Pero he aquí que, al poco tiempo, triunfaron
los pacientes trabajos y la ilimitada confianza
del Santo y de sus amigos en la ayuda de la divina
Providencia, con un suceso tan inesperado como
para dar a conocer a todos su intervención.
El marqués Martorelli d'Efivaller era
propietario de la iglesia de San Cayetano y del
convento contiguo, y alquien le pidió estos
locales para destinarlos a uso profano. Dirigióse
él al Arzobispo, ((**It10.365**))
monseñor Magnasco, proponiéndole la adquisición de
la iglesia para que siguiera dedicada al culto
divino; y don Juan Antola, que, junto con el
presbítero Ricchini, prestaba a los nuestros la
más cordial cooperación en estas gestiones, apenas
supo la propuesta del Marqués, no descansó hasta
ver que la iglesia y el convento eran cedidos a
don Bosco.
Este elevó enseguida la propuesta de
adquisición a monseñor Magnasco, el cual la aceptó
muy gustoso, de modo que no faltaba más que firmar
el contrato y encontrar el dinero necesario.
El marqués Ignacio Pallavicini, que el 9 de
septiembre de 1871 le había prometido la limosna
de mil liras al año, cuando fundara una casa
salesiana en Génova, había muerto.
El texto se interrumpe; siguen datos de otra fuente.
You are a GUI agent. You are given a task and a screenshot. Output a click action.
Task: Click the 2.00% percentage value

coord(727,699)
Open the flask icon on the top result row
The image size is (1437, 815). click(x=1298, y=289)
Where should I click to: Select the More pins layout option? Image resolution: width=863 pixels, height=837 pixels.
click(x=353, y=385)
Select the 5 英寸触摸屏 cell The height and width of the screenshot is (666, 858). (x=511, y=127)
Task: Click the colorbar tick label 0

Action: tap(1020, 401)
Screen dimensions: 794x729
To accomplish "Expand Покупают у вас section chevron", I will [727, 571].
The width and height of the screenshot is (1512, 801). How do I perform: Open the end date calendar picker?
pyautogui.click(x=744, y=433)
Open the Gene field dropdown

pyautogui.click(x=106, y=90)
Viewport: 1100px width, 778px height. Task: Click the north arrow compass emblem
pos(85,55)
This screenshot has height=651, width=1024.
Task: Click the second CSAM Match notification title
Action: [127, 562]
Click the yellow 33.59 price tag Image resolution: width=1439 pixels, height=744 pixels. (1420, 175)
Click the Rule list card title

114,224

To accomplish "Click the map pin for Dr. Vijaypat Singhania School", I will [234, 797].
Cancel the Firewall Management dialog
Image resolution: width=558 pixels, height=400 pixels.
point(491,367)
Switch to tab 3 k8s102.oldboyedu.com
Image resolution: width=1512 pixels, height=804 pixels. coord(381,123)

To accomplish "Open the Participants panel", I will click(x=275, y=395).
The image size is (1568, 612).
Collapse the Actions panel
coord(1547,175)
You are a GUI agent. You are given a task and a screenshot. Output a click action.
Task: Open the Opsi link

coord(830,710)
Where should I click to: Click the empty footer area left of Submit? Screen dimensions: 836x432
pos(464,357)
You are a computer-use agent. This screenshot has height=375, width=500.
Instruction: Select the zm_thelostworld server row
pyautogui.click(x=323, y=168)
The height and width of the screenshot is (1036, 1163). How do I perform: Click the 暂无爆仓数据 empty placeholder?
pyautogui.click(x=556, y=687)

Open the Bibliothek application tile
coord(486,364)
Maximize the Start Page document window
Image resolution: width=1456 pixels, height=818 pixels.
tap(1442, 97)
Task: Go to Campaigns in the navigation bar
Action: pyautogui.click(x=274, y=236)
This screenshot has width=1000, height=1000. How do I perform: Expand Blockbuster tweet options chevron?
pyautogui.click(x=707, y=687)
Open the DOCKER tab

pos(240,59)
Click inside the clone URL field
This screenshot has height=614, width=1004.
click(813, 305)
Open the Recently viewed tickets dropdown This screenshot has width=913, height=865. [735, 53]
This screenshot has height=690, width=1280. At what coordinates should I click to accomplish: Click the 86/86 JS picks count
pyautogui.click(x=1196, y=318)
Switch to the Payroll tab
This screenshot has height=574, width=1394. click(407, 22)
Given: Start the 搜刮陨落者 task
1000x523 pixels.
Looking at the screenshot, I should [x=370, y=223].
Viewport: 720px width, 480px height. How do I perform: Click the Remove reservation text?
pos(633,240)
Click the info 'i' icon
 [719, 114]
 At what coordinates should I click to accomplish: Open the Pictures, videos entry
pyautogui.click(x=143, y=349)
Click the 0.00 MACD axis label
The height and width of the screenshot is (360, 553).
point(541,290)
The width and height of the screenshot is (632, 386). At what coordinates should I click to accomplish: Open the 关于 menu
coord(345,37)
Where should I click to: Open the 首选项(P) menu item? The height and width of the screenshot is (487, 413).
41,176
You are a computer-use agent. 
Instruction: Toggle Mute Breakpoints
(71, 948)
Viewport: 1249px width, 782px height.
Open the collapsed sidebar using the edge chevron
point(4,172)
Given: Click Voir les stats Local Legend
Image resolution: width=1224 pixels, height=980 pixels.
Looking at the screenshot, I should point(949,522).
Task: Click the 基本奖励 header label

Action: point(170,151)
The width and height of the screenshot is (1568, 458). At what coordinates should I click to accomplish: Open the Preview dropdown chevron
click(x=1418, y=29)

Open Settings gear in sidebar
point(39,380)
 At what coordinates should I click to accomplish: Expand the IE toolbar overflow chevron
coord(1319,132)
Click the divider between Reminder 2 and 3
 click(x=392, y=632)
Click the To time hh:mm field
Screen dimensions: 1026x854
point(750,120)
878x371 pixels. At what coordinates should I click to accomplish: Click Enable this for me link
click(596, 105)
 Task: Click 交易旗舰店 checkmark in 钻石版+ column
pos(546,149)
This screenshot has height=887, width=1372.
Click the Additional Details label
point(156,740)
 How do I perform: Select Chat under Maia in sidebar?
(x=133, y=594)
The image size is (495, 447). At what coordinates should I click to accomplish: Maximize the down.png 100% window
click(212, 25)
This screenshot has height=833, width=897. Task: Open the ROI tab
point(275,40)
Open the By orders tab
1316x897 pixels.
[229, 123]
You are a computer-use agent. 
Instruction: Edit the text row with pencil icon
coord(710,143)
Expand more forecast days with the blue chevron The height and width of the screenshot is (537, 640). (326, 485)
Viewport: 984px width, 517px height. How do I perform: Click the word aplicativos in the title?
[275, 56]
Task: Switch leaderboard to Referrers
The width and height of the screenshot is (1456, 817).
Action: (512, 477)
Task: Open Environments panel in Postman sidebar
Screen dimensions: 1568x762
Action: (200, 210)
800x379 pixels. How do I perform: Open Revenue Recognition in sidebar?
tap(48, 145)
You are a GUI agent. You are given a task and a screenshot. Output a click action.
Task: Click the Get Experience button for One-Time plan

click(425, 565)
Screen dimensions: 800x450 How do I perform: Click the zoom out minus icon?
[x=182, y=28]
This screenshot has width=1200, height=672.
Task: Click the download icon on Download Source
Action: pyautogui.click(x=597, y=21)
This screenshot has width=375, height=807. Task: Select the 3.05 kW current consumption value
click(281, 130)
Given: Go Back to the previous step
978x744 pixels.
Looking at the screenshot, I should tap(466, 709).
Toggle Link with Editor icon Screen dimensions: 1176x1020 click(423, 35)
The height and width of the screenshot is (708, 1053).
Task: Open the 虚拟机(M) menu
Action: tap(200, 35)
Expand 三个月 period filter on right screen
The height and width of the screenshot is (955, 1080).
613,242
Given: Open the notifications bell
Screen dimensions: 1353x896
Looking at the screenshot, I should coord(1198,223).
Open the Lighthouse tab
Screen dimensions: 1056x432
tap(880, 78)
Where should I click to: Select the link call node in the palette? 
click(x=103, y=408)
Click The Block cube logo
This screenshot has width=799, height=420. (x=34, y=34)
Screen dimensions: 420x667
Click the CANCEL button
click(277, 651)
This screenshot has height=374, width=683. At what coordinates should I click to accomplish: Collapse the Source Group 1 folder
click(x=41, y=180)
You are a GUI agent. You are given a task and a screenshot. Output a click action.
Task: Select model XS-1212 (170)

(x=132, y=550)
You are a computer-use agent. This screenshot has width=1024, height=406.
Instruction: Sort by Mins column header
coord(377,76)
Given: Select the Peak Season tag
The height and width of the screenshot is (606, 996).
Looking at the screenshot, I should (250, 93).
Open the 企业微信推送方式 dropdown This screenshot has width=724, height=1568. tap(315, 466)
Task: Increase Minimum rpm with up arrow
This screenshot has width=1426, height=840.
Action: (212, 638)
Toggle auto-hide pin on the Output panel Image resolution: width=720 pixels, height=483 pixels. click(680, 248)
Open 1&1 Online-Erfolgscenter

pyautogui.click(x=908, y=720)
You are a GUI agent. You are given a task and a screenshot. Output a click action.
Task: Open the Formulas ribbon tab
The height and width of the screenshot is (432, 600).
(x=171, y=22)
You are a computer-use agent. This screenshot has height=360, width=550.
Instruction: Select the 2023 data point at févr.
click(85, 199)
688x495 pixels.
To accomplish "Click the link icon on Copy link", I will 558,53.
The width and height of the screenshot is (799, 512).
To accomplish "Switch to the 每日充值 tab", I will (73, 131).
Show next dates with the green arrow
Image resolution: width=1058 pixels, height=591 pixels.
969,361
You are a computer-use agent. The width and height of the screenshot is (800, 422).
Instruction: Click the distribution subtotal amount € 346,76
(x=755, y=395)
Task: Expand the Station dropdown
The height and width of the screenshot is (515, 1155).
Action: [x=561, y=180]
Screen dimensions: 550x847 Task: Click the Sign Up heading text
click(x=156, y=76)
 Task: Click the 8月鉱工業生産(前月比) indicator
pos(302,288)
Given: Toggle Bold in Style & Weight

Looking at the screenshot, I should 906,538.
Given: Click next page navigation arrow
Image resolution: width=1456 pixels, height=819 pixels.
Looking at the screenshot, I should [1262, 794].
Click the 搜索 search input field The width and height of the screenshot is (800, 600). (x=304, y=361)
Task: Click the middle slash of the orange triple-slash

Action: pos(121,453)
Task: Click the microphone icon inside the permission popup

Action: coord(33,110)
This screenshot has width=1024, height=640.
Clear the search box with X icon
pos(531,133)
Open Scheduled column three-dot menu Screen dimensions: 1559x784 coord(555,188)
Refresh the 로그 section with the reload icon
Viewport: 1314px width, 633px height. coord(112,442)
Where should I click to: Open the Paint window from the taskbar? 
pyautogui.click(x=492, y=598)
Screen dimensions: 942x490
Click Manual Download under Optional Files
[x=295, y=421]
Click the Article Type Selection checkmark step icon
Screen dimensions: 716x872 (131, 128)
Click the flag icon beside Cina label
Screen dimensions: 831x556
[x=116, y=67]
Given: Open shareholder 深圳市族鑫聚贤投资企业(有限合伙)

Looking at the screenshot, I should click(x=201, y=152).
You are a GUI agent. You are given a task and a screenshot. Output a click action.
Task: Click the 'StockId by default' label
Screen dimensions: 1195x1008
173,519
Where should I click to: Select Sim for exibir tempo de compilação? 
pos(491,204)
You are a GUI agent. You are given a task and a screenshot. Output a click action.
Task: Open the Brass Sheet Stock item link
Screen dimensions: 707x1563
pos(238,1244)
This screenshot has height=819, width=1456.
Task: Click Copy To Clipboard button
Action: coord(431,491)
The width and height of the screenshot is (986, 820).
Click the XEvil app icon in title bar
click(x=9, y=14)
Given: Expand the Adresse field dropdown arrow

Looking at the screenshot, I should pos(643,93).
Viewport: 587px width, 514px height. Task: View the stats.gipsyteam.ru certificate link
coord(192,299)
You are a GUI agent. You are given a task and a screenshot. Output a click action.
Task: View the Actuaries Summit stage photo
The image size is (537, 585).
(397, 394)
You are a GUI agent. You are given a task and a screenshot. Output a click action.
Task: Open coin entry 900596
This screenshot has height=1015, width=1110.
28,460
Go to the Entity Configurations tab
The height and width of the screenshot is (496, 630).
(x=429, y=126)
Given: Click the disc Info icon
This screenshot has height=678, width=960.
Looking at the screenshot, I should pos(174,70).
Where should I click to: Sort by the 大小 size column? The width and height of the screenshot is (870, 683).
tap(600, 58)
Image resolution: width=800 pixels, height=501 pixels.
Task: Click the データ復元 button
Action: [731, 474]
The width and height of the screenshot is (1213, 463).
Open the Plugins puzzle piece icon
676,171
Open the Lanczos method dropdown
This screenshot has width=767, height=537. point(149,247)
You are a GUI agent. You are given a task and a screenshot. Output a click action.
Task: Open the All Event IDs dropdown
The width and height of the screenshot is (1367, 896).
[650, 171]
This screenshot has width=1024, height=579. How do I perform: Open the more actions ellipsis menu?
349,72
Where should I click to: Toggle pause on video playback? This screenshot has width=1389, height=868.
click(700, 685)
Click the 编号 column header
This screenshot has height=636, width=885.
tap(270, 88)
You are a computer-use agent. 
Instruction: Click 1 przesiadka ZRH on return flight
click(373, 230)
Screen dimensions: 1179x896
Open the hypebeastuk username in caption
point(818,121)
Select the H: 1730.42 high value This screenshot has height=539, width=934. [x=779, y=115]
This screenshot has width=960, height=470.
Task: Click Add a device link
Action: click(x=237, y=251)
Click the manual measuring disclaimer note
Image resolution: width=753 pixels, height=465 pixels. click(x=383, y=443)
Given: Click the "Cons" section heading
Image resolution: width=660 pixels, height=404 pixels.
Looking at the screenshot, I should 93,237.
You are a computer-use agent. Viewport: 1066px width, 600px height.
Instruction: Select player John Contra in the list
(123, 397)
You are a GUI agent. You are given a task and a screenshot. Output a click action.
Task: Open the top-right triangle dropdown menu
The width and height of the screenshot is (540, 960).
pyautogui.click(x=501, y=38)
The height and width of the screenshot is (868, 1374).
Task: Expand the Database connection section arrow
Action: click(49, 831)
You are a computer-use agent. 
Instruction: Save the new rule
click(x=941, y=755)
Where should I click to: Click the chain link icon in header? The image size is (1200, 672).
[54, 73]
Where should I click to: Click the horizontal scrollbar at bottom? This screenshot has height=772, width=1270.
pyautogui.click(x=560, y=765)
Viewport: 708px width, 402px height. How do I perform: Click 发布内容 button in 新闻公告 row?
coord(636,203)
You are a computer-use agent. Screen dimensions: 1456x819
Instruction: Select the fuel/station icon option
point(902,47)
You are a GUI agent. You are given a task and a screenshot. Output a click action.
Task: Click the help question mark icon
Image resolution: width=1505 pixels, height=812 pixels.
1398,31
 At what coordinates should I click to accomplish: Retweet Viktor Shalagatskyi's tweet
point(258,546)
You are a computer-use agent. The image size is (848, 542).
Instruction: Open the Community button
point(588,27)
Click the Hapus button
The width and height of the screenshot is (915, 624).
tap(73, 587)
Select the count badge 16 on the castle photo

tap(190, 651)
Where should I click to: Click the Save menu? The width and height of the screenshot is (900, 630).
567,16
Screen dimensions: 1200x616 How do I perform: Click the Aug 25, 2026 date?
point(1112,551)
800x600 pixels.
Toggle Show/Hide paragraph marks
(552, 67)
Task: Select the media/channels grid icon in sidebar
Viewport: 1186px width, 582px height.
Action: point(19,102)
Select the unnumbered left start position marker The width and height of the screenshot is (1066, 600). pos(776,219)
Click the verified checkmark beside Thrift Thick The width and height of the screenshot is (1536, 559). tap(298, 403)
Don Bosco
acudió a los herederos, rogándoles que secundaran
las intenciones del generoso difunto, pero éstos
no se consideraban ligados a ninguna obligación y
contestaban francamente:
Génova, 14-5-1872
Muy reverendo Señor:
Hace ya unos días que tenía intención de
responder a la última carta de V. S. M. R.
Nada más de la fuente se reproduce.